Eighteen of their songs are chosen for this jukebox musical, adapted by James Magruder from Jeff Whitty's original book. There's no logical build-up to introduce or transition between each of them. They could feasibly be played in any conceivable order, and are grafted onto a romantic epic from the 1580s. Philip Sidney's The Countess of Pembroke's Arcadia – about a king who tries to outrun the prophesied collapse of his kingdom – is used as the barest of scaffolding for the tenuously connected songs, but is also not clearly told. Director Tom Jackson Greaves invests more in the choreography and musical numbers than the narrative scenes, so they're left as shapeless, purposeless romping.
The Go-Go's and Arcadia are also two very different, discordant beats. The production tries to wrestle it into a punkish anarchic edge, suggested by the crumbling columns with streaks of neon light at the edges of Sophia Pardon's set. But the two switching registers, lyrical verse dialogue and contemporary songs, clash. It's also crucially missing the beat of narrative, oscillating indiscriminately between characters without driving through the jumble of subplots, relationships and romances. The key turning points are quite literally semaphored, with the four prophecies labelled on hanging dresses, inviting us to work it all out and wait expectantly for them to be checked off.
The characters themselves are paper-thin caricatures: the overprotective, toothless king; the innocent, stifled daughter; the lowly, virtuous suitor; the jealous, tempestuous sister. It tries to shake this up with a non-binary oracle, played by Iz Hesketh with ethereal lissom movement as fluid as gender, and a lesbian couple (although the production is consistently determined for them to only hug while the other couples actually embrace).
However, its juvenile humour neuters its progressive gender attitudes and politics. Pamela grapples with her sexuality in a poem that rhymes "China", "runt" and "wits" with slang for the female body. When it has a sudden, momentary flash of creativity with shadow puppets, it's only to offer another cheap sexual gag.
Its farce – light slapstick, mistaken identities and frumpish costumes – is reinforced by Fed Zanni's zany facial expressions with eyes that bulge in horror and eyebrows that move like windscreen wipers, as well as Luke Bayer's sheepish chuckles as the milquetoast peasant shepherd. But it also often asks to be taken seriously, such as a deliberately foolish sword fight ending in one of the characters being draped in a burial sheet while the cast stand dolefully in mournful song.
It's frothy and, as Basilius says, "all flash, no substance", but they are flashes nonetheless of pep.

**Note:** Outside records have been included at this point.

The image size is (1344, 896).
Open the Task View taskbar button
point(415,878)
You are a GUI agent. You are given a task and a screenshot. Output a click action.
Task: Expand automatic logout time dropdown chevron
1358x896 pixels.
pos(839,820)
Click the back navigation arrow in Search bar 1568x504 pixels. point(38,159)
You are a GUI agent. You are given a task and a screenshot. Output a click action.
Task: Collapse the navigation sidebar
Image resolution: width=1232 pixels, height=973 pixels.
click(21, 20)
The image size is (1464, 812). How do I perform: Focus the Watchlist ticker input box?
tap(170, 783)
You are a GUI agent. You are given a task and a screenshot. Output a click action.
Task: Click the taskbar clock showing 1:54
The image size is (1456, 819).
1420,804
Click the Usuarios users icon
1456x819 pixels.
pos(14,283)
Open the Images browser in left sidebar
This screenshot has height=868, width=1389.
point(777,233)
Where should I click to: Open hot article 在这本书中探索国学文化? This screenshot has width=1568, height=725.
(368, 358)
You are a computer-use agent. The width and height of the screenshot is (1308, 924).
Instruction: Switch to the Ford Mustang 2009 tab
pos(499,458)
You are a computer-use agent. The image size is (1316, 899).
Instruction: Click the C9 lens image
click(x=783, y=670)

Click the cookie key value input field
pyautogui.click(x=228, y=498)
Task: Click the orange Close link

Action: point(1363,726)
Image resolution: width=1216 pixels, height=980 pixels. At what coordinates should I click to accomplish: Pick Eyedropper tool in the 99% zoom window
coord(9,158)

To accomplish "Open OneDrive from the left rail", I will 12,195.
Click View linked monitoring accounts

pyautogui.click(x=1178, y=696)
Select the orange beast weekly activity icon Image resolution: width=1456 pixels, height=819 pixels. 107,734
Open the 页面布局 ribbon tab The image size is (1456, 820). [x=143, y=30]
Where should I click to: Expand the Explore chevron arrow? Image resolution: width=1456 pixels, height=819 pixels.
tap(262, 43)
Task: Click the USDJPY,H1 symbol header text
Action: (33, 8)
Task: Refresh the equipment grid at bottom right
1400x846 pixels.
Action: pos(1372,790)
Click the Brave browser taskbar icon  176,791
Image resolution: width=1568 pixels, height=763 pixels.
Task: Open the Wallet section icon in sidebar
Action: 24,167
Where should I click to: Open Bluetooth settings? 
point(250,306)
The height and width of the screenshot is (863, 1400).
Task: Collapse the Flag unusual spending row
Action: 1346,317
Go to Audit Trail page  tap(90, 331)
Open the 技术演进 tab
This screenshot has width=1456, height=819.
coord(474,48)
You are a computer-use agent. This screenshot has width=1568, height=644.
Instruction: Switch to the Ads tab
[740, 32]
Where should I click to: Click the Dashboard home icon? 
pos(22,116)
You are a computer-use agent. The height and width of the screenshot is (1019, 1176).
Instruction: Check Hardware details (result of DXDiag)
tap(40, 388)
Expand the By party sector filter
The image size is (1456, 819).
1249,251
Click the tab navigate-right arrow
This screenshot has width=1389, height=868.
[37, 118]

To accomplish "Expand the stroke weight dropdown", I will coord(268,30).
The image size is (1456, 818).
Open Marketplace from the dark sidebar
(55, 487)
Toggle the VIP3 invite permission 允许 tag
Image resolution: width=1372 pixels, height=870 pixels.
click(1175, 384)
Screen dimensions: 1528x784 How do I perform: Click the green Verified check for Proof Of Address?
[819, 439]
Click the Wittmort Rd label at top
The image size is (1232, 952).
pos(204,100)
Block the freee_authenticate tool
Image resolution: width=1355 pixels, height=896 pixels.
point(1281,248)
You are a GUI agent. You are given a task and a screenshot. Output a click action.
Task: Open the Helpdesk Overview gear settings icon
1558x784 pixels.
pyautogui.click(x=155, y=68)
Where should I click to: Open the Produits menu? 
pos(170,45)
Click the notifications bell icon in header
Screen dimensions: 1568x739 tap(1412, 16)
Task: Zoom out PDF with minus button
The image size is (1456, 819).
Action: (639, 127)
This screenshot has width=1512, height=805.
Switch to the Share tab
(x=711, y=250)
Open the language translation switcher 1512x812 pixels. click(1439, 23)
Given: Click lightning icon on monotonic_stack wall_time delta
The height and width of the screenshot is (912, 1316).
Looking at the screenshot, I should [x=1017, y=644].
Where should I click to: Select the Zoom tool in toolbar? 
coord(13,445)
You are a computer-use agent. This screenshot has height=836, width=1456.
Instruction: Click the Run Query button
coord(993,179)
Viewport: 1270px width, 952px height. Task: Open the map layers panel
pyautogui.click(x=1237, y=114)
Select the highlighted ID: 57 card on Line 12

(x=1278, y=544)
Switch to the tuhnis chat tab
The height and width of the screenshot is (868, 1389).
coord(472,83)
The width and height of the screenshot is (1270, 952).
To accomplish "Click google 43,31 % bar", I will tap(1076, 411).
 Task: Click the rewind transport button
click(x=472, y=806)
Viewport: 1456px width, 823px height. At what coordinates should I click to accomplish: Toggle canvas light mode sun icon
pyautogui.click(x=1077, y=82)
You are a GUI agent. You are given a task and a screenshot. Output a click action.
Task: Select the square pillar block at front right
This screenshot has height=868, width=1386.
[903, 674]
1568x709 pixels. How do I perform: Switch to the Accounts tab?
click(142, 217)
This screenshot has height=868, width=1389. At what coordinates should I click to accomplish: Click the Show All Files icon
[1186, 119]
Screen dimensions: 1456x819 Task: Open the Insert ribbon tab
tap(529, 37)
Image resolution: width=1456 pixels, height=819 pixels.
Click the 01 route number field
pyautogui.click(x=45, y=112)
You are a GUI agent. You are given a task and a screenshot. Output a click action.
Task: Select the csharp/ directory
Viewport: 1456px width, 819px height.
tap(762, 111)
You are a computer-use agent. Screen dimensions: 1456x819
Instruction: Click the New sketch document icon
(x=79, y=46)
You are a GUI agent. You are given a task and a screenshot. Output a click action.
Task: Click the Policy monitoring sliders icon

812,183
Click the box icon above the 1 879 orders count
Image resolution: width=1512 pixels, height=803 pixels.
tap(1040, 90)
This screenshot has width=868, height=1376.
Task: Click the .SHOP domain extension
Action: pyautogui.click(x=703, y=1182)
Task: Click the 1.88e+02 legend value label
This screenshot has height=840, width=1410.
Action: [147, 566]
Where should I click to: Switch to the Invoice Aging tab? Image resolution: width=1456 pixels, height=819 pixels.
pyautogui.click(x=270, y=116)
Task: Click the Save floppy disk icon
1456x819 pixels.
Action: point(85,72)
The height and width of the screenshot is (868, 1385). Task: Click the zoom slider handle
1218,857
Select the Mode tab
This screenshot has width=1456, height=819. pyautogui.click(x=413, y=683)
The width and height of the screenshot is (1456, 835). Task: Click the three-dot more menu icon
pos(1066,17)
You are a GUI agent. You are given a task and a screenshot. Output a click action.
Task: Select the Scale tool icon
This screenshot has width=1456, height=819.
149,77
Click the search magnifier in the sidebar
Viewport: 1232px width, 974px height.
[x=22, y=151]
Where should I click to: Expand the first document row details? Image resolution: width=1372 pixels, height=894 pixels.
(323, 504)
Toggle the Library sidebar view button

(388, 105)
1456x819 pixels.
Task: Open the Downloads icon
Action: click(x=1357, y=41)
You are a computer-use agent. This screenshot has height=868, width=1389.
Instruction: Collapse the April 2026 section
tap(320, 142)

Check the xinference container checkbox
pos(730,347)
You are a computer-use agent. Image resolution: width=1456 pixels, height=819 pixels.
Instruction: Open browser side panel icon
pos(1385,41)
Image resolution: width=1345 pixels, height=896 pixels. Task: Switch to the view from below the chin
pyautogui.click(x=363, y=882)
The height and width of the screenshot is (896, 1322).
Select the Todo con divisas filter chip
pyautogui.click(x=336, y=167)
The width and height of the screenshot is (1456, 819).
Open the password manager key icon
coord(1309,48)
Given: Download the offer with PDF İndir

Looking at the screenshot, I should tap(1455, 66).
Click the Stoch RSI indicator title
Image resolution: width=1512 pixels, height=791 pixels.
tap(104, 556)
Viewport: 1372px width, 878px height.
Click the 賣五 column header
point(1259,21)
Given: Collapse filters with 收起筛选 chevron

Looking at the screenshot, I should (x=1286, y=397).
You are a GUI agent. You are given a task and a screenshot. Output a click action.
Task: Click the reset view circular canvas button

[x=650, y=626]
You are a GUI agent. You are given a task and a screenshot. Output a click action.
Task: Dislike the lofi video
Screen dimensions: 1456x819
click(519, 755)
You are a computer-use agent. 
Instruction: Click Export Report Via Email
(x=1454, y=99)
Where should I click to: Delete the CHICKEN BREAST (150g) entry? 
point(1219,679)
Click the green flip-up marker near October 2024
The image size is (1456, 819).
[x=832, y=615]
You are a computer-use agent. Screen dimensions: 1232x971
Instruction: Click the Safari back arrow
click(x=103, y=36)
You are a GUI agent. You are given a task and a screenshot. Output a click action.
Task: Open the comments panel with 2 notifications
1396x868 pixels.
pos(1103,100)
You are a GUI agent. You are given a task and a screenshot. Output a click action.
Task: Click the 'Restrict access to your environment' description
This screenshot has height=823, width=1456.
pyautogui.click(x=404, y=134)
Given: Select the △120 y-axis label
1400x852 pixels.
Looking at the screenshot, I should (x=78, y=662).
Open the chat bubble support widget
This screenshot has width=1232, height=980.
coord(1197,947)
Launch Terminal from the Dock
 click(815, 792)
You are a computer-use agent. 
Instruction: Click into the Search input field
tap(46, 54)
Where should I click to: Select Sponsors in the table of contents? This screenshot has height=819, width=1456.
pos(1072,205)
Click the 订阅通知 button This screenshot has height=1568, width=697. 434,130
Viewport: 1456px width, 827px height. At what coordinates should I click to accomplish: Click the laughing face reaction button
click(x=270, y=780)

Jackson Greaves' energetic choreography never loses the beat which the dancers amplify with stomping feet and clapping hands. It becomes a universal language that expresses all these characters' stymied wants. That does mean that almost all the songs are angry and aggressively high-tempo, so the score lacks texture and range.
There are witty touches, such as Maiya Quansah-Breed's suspended note held into a scream of exasperation as the freedom-stripped daughter in "Good Girl", or two lovers defiantly trying to out-trill each other at the end of "Automatic Rainy Day". Mostly, though, the music and verse combo is a no-go that makes a beat you'd rather skip.